Coloured Graphical Models and their Symmetries
Isobel Davies, Orlando Marigliano
TL;DR
Coloured graphical models define Gaussian subspaces $\mathcal{L}\subseteq \mathbb{S}^n$ determined by a coloured graph, and their reciprocal varieties $\mathcal{L}^{-1}$ carry algebraic-statistics data via the ideal $I(\mathcal{L}^{-1})$ (e.g., ML degree $\operatorname{mld}(\mathcal{L})$). The authors relate graph symmetries to the linear part of $I(\mathcal{L}^{-1})$ by showing that binomial forms from $BXB^{-1}-X$ vanish on $\mathcal{L}^{-1}$ when $B$ is a symmetry, and they develop RCOP models to capture additional linear constraints. Specializing to uniform coloured graphs, they use pencil theory and Segre symbols to connect eigenvalue multiplicities to the count of linear forms induced by symmetries, proving that the linear part is symmetry-induced precisely when the number of Aut$(G)$-orbits on $V*V$ equals the number of distinct eigenvalues $r$. They identify four families—$C_n$, $K_n$, $K_{m,m}$, and $H_m$—for which the linear part of $I(\mathcal{L}^{-1})$ is completely determined by symmetries and provide explicit generators; the work also discusses counterexamples and conjectures aiming to extend these symmetry-based descriptions to all uniform circulant graphs.
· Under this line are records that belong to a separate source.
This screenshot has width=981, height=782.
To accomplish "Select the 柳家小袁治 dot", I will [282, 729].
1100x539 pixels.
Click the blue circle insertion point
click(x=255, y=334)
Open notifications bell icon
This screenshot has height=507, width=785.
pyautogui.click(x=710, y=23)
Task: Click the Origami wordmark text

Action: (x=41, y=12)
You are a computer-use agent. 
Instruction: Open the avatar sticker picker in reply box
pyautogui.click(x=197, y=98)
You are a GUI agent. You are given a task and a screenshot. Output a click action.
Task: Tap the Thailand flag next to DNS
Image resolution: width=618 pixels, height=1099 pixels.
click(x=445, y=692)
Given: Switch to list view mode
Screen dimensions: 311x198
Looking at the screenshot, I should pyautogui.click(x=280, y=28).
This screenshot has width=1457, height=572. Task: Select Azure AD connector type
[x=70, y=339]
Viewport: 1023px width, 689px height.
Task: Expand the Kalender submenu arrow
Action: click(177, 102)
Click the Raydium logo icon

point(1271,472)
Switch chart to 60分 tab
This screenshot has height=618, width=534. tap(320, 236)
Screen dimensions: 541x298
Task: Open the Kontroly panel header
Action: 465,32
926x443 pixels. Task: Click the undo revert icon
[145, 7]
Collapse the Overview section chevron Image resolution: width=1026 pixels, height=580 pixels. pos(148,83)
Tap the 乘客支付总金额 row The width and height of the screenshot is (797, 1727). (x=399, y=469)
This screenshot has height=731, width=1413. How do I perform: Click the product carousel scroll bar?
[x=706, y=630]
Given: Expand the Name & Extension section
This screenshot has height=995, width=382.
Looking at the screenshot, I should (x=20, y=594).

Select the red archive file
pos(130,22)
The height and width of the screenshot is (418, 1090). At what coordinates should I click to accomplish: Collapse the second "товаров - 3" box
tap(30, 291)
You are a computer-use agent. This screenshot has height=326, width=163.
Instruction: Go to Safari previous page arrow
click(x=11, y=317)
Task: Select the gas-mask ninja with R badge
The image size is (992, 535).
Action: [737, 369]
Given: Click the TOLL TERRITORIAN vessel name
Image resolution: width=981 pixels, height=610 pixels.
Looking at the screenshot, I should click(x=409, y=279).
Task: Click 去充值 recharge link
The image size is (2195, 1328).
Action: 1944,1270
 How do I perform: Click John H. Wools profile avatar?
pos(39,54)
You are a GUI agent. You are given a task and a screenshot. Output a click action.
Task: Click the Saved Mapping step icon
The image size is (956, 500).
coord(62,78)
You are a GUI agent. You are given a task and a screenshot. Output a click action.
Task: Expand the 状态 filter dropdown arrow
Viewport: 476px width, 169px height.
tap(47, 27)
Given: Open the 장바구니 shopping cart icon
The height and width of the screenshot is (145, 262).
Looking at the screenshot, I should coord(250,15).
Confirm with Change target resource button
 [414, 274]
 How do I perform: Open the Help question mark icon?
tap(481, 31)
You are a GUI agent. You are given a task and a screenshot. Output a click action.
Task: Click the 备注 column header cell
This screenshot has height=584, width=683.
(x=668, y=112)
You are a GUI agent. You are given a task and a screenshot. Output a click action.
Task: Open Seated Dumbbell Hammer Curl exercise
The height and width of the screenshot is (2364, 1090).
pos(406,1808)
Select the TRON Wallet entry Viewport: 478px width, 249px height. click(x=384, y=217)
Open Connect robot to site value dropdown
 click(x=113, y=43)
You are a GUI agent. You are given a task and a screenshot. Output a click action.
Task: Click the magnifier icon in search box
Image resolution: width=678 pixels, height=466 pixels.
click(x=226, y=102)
Overall, the results offer symmetry-driven simplifications for understanding the algebraic structure of coloured graphical models and motivate further investigation of circulant uniform colourings and quadratic generators in $I(\mathcal{L}^{-1})$.
Abstract
Coloured graphical models are Gaussian statistical models determined by an undirected coloured graph. These models can be described by linear spaces of symmetric matrices. We outline a relationship between the symmetries of the graph and the linear forms that vanish on the reciprocal variety of the model. In particular, we give four families for which such linear forms are completely described by symmetries.